SS RICHARD MONTGOMERY
On the way back, the captain took us past another wicked sight. The SS Richard Montgomery was an American cargo ship also from WW2, which became wrecked in the Thames Estuary after carrying about 1,400 tonnes of explosive munitions. The ship broke in half and has sat there ever since, with its masts poking above the water line. Ever since, it's been subject to controversy surrounding the likelihood of an explosion occurring in the event of the wreckage's decay. All I can say is that I haven't been taken out by a tsunami yet. They were meant to have cut the masts down a month after this trip to lessen the risk, but it seems everyone has bottled it.
SHOEBURYNESS 'MULBERRY HARBOUR'
When I started thinking about this report, another Thames Estuary wreckage came to mind and it felt right to include it. The 'Mulberry Harbour' off the shore of Southend-on-Sea/Shoeburyness was actually a Phoenix cassion; a concrete section of the larger D-Day Mulberry harbour off the shores of Normandy. It would've been connected to others and concrete barges to form a supply point in the English Channel, but this one sprung a leak on its way out from Tilbury Docks.
Taken at high tide on the boat trip to see the sea forts
Like the seaforts, the harbour was often observed from the beach as a kid, and I'd always wanted to go out and see it.
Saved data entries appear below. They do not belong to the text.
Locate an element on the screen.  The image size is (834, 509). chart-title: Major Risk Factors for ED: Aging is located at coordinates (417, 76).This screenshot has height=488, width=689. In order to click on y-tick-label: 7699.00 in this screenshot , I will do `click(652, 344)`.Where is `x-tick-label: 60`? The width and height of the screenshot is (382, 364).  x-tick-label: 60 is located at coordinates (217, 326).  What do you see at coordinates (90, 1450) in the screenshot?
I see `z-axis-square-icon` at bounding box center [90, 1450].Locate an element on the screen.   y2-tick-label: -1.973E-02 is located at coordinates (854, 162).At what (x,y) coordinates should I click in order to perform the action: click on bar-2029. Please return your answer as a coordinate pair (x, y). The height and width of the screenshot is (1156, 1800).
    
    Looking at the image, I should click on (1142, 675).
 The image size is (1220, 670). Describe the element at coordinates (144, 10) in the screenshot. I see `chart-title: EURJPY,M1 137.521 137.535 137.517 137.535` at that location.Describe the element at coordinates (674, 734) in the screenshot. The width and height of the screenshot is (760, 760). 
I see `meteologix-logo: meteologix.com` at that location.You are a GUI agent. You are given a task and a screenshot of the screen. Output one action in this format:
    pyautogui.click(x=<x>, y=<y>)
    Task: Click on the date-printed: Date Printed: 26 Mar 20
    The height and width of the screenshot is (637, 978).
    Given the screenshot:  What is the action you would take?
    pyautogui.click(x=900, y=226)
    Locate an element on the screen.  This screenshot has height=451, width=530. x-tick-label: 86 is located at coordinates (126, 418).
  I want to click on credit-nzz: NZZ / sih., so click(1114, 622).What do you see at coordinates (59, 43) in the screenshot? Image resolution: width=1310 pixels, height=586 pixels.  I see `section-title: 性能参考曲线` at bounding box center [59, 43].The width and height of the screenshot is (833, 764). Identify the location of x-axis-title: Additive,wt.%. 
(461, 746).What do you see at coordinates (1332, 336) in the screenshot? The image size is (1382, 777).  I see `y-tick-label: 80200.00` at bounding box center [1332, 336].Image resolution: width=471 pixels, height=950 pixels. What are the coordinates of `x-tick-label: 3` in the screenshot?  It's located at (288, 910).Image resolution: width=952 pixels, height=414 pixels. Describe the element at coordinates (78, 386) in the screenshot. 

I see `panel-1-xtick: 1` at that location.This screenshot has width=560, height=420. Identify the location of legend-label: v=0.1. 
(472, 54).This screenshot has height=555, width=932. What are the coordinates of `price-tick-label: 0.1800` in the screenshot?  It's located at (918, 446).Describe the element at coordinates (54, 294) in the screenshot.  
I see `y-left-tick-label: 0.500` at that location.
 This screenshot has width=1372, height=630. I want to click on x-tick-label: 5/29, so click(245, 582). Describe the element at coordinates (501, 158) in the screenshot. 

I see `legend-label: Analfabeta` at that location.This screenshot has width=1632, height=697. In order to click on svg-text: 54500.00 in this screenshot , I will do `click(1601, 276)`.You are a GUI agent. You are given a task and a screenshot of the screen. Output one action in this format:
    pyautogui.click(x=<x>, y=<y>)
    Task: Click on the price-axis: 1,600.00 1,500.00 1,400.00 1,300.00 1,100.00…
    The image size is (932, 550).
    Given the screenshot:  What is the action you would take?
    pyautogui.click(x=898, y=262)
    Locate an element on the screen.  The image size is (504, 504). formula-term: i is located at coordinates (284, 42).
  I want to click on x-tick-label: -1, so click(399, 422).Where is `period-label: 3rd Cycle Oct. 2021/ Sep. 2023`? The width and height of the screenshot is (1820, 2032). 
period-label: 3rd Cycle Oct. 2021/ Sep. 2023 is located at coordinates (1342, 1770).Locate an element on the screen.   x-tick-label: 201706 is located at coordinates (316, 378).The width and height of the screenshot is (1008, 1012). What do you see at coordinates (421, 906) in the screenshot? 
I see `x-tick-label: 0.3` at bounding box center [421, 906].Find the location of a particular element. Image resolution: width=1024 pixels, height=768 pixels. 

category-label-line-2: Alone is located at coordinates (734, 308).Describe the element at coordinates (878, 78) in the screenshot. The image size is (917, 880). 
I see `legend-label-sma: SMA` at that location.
Many people had told me about walking out to it at low tide, but given my tumultuous relationship with the sea I wasn't going to be doing this without proper guidance. In 2021, I tagged along to a walking club who were doing a route out to the harbour. It was absolutely pelting it with rain and I nearly bailed, but thankfully I decided to go solo and befriend some other photographers there who'd had the same idea of tagging along. With my trusty new waders, we walked right out into the estuary on the smooth sand, photographed the harbour and watched shipping boats passing by in the deep channel adjacent, before hurriedly returning to land and catching up with the larger group before we became shark bait. Another Thames legend finally conquered.